② . 120 Μl of 1000-fold diluted gel-loading dye is taken and added into a gel sample plate, 3 μl of the QC diluent is mixed, a sealing film is covered, the mixture is vibrated, mixed uniformly and centrifuged, and the gel is removed for quality control.

Wherein the Gel-loading dye is Invitrogen^TM TrackIt Cyan/Orange Loading Buffer(Invitrogen P/N10482-028);25bp Invitrogen Ladder(Invitrogen P/N 10488-022); Gel electrophoresis system Invitrogen E-Gel ^TM 48 agarose gels 4%, G8008-04.

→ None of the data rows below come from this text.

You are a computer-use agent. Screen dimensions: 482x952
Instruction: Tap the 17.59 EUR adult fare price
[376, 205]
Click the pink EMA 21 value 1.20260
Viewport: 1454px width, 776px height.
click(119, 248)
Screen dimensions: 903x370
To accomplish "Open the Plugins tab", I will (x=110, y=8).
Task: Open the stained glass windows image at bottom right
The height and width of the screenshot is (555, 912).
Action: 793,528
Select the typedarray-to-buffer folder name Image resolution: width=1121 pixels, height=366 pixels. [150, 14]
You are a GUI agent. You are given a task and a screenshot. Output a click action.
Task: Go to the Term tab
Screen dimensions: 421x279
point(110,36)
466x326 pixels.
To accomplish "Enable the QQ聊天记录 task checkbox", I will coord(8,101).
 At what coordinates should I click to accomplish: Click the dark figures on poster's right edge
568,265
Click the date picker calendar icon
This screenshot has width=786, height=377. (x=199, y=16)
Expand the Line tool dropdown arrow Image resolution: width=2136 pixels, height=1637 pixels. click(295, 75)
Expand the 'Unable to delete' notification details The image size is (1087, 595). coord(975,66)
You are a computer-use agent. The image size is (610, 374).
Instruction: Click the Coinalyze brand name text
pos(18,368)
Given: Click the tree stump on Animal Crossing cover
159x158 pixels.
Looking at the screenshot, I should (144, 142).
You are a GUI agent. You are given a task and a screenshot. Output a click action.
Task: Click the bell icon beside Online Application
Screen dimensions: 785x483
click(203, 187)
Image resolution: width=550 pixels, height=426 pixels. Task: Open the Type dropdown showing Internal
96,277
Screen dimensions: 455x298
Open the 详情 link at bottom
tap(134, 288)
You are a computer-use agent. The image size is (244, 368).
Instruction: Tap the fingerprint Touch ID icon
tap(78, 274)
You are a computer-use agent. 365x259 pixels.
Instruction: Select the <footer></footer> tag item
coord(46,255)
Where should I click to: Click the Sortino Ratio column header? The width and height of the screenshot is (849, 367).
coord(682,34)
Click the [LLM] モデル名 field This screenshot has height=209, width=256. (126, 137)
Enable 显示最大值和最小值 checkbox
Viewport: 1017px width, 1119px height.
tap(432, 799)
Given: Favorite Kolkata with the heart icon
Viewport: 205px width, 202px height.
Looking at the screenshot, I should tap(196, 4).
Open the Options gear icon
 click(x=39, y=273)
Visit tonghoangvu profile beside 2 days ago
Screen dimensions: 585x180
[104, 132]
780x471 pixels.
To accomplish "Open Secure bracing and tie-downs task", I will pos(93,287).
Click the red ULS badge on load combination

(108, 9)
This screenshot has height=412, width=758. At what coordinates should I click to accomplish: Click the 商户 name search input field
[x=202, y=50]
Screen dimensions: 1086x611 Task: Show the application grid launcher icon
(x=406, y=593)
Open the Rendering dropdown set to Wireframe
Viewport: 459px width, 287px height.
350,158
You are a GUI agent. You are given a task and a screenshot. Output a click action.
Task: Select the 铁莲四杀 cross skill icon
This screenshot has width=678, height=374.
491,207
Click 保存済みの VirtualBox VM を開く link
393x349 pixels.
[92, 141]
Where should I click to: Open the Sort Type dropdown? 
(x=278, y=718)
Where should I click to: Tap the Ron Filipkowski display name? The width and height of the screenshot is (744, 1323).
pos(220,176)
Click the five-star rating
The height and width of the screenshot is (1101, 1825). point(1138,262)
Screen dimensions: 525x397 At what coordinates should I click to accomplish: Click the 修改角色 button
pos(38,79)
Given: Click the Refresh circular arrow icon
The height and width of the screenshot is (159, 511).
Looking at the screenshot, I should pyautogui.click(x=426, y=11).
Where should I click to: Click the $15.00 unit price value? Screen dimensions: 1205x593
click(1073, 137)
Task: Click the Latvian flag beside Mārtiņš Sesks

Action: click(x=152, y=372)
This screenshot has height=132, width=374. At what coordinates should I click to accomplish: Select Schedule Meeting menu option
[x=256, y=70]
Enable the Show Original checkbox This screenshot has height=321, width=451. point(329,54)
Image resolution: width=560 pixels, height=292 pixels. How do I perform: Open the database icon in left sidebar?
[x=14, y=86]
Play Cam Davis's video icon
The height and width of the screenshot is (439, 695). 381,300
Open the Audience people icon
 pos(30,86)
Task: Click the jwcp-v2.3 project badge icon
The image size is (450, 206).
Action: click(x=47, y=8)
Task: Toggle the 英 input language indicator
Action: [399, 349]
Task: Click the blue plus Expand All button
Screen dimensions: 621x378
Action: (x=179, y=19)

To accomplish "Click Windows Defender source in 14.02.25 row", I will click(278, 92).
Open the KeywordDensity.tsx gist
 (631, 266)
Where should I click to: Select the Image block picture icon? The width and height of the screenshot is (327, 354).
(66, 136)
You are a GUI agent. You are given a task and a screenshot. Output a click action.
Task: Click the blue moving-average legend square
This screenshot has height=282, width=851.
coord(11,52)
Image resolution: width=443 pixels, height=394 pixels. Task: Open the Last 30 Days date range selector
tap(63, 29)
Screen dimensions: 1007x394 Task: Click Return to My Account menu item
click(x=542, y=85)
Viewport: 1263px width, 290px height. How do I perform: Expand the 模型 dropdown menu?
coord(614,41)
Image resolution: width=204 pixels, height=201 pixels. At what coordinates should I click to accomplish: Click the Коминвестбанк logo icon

4. Denaturation and hybridization

S15, placing the hybridized mixed solution at room temperature for 5min, after short shaking, centrifuging at 1000rpm for 30S, and placing at least 25min at room temperature.

S16, placing the hybridization plate in a PCR instrument, and starting a denaturation program (Denature program): denaturation at 95℃for 10min and denaturation at 48℃for 3min, cooling.

S17, after the denaturation procedure is finished, the hybridization plate is taken out and placed in a preheated 96-well metal tank, 105. Mu.l of the denatured hybridization solution is carefully transferred to a hybridization plate (CNVPLUS ^TM Consumables Kit) by a pipette, and no bubbles are generated.

S18, loading the hybridization tray into a microarray chip processing instrument, and continuously hybridizing for 23.5-24 hours.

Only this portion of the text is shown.